New research suggests that the proliferation of megasatellite constellations may be contributing to atmospheric pollution beyond the already concerning issue of space debris. The study highlights the potential damage to the Earth's atmosphere from reentering spacecraft and rocket stages, as well as the increased risk of space waste impacting the planet.

According to a preprint study on ArXiv, reentering spacecraft inject significant amounts of material into the mesosphere and lower thermosphere, potentially weakening the Earth's ozone layer. While awaiting peer review, this research adds to a growing body of academic inquiry into the environmental effects of increased space activity. The study differentiates between “space waste,” defined as incoming human-made material and its effects on Earth’s atmosphere, and orbiting space debris.

The research, led by scientists from Technische Universität Braunschweig, indicates that reentering "transition metals" such as titanium and copper – commonly used in spacecraft and rocket stages – may trigger “long-term adverse effects on the atmosphere such as ozone depletion, radiative effects and changes in cloud formation, if no action is taken.” The paper also notes the use of stainless steels and aluminum in space hardware, with the scientists suggesting further study into the potential impact of aluminum.

Leonard Schulz, a researcher at Technische Universität Braunschweig, emphasized the need to understand the scale of the problem, including identifying space waste that survives reentry and impacts Earth. “The increase in material being injected into Earth’s atmosphere is really unprecedented,” Schulz told SpaceNews. “We now see the first effects of a new era in space activities, the era of large satellite constellations. Research has to really focus on the possible effects these substances can have on the ozone layer,” he said.

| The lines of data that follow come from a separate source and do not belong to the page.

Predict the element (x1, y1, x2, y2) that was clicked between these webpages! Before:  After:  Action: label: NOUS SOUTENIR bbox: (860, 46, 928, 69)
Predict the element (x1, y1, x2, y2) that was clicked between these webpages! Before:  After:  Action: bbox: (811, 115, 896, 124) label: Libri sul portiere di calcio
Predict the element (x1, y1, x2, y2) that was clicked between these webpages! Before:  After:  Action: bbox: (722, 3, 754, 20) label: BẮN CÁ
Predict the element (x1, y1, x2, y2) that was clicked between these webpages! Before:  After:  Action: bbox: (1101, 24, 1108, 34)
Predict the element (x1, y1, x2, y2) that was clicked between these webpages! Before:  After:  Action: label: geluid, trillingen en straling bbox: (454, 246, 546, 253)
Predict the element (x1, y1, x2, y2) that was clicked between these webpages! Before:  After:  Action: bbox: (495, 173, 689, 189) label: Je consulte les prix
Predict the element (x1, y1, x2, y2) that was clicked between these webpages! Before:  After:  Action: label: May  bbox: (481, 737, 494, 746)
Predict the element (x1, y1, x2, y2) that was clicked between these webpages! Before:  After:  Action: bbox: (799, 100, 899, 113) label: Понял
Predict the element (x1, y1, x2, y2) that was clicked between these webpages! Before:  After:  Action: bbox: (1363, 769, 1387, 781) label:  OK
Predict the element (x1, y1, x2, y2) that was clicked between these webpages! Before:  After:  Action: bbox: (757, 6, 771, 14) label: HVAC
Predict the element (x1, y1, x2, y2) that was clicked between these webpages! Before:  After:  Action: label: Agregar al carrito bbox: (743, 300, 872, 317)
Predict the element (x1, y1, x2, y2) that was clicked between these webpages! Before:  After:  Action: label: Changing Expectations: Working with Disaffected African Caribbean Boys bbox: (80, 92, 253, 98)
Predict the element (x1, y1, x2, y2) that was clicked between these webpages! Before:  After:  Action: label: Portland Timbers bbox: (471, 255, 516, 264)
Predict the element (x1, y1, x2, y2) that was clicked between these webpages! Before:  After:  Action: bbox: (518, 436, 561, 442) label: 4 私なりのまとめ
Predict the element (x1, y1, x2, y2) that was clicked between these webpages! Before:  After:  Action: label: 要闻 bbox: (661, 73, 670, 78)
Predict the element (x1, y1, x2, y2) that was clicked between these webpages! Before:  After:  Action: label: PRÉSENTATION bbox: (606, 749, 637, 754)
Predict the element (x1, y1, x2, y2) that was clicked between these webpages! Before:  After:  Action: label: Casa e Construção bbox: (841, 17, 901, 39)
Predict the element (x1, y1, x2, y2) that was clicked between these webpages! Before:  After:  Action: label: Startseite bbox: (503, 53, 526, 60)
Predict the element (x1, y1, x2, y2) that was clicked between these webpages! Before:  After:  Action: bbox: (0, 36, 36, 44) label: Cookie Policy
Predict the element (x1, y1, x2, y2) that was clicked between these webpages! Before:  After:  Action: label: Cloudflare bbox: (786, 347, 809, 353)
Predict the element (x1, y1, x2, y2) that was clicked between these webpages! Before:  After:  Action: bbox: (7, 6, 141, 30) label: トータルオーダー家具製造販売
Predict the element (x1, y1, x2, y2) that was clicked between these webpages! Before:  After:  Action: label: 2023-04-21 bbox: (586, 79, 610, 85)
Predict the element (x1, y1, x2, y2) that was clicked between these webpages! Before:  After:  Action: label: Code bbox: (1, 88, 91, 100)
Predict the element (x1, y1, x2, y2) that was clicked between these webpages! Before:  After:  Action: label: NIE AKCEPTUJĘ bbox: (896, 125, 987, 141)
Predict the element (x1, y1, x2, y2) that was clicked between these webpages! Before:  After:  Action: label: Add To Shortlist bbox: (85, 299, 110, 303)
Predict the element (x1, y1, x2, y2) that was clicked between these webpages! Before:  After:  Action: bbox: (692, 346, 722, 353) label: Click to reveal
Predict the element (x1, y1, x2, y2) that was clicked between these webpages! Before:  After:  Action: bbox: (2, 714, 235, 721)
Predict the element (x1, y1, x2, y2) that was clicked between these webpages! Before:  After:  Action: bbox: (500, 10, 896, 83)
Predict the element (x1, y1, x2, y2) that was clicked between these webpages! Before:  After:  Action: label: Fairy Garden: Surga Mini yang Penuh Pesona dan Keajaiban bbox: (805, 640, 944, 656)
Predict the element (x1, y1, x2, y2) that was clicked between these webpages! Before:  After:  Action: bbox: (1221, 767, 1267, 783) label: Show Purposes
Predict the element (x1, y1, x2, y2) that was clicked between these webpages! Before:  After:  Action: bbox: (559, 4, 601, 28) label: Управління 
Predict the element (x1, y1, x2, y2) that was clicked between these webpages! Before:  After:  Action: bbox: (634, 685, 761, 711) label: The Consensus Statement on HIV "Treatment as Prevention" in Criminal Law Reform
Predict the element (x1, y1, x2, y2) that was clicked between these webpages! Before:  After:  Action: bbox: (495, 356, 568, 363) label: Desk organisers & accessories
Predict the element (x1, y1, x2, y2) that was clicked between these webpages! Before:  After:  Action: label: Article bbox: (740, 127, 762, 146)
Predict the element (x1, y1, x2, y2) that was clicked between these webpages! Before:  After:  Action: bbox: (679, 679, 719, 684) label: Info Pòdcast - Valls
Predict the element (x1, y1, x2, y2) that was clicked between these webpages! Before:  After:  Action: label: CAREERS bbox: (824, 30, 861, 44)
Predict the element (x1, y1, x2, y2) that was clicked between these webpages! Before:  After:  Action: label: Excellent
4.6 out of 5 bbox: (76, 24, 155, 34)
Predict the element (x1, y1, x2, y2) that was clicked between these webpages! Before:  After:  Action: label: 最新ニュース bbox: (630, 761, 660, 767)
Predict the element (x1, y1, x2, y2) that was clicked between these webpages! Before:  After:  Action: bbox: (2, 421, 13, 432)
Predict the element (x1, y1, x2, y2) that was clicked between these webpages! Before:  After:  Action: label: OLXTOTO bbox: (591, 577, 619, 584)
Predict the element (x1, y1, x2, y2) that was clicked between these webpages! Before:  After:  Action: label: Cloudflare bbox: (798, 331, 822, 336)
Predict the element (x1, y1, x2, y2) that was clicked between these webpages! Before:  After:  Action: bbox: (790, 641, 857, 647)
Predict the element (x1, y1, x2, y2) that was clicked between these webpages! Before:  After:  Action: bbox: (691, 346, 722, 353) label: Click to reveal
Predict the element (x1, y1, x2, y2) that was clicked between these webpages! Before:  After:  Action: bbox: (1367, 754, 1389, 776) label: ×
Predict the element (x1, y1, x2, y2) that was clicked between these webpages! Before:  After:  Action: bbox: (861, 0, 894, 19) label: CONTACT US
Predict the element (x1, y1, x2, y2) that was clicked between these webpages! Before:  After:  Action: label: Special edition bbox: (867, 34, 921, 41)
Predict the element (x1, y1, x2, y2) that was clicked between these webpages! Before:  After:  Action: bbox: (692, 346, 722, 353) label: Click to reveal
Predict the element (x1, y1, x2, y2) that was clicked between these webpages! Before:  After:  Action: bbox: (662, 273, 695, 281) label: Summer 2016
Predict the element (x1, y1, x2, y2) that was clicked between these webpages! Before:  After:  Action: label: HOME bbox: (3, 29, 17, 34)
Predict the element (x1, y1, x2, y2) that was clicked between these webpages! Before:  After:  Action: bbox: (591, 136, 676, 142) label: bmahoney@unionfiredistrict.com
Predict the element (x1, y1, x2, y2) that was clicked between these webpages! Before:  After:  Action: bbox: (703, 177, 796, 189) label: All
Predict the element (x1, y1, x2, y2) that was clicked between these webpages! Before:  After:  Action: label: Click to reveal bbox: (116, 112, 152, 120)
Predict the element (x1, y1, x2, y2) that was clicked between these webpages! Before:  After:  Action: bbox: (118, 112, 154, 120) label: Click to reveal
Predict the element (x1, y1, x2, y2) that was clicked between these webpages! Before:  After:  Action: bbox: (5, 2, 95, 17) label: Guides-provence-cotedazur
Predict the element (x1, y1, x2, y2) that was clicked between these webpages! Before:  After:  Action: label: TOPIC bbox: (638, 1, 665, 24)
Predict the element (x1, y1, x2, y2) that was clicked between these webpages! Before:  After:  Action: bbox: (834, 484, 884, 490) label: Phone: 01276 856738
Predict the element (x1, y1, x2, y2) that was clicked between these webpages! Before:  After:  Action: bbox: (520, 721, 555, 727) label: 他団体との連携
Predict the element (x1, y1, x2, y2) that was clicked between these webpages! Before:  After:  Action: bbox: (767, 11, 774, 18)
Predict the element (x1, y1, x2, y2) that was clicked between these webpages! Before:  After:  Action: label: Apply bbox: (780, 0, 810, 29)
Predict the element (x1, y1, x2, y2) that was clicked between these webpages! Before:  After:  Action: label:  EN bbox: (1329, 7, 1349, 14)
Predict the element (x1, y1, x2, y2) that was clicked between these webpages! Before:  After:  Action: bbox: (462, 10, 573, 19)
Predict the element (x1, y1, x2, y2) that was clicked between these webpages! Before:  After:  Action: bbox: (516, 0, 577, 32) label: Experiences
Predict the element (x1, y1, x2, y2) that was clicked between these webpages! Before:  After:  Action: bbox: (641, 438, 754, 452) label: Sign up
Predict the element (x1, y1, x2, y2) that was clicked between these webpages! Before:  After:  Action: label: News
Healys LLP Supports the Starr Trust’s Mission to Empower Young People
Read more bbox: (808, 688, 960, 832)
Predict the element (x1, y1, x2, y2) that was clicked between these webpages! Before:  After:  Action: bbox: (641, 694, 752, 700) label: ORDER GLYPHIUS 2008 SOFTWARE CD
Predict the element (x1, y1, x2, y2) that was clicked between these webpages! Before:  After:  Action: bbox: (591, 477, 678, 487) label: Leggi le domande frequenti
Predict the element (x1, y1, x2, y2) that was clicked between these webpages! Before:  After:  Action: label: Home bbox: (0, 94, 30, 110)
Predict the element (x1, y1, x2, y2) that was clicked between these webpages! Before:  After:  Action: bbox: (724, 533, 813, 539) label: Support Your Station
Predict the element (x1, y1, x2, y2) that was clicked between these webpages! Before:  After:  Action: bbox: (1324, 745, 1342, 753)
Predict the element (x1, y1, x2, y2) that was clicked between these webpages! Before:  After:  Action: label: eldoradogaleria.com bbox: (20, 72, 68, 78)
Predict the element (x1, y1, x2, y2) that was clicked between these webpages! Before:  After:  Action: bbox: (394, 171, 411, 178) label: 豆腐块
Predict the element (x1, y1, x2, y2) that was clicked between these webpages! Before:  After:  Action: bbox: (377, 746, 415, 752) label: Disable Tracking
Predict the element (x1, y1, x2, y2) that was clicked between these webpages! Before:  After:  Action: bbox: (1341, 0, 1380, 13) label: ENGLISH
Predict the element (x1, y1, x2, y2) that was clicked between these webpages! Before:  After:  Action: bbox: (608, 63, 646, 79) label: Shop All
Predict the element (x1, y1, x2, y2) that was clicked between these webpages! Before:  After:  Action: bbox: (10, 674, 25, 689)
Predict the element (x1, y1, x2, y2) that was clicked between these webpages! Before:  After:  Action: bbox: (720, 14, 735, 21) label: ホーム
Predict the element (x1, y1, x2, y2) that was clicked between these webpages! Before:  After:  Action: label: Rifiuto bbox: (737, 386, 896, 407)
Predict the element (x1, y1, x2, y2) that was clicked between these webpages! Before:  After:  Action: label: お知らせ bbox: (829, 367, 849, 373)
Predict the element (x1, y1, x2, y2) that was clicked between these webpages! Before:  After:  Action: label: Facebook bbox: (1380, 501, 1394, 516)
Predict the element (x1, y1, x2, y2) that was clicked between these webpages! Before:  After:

Schulz noted that the associated risks are substantial, despite the need for further investigation. The research indicates that the influx of "space waste" has more than doubled between 2020 and 2024, primarily driven by materials from spacecraft. The environmental impact of reentering spacecraft is now surpassing that of meteorites. “This shows that the onset of the large satellite constellation age is the driving factor of the increased space waste reentry into the atmosphere,” the paper states. “Allowing this uncontrolled experiment on our atmosphere to continue is inadvisable,” Schulz said. “We should work to decrease the mass input into the atmosphere now, while retaining the ability to continue the utilization and exploration of space.

Schulz advocates for collaboration between scientists and industry to achieve these goals, stating “One first step is to share data, for example on the composition of spacecraft. While some members of industry have helped us immensely by sharing such data, many are not willing to do so.”

Schulz also participated in a separate study, led by Robin Wing of the Leibniz Institute of Atmospheric Physics, examining the uncontrolled reentry of a SpaceX Falcon 9 upper stage. This study focused on the pollution resulting from the reentry, tracing a plume of lithium vapor after the stage disintegrated over Central Europe. The researchers found “strong evidence” linking the lithium plume to the Falcon 9 event, supporting concerns that space traffic may pollute the upper atmosphere. “This finding supports growing concerns that space traffic may pollute the upper atmosphere in ways not yet fully understood,” Wing and his coauthors concluded in the paper. “Continued growth in satellite launches and re-entries may lead to cumulative effects, with implications for long-term atmospheric composition and climate interactions.”

Wing's team is currently developing a new multi-metal space debris lidar system to track various elements in the mesosphere. “We hope that by making long-term observations of lithium/sodium ratios that we can determine how much of an impact reentering space debris has on the atmosphere.” The lidar will also allow for systematic study of other metals, including copper, titanium, and aluminum, potentially linked to the space industry.

Wing acknowledged the difficulty in definitively assessing the planet's implications: “Simply put, we don’t know enough yet. Much more research is needed. However, I would say that there is a realistic concern for the chemistry of the middle atmosphere,” Wing said, “particularly the ozone layer, with the introduction of so many materials and elements which are not naturally occurring in the atmosphere.” He also highlighted the impact of rocket exhaust on the atmosphere. “The injection of water vapor, fuel, debris and other elements associated with rocket launches could become a significant concern if current launch trends continue,” Wing said.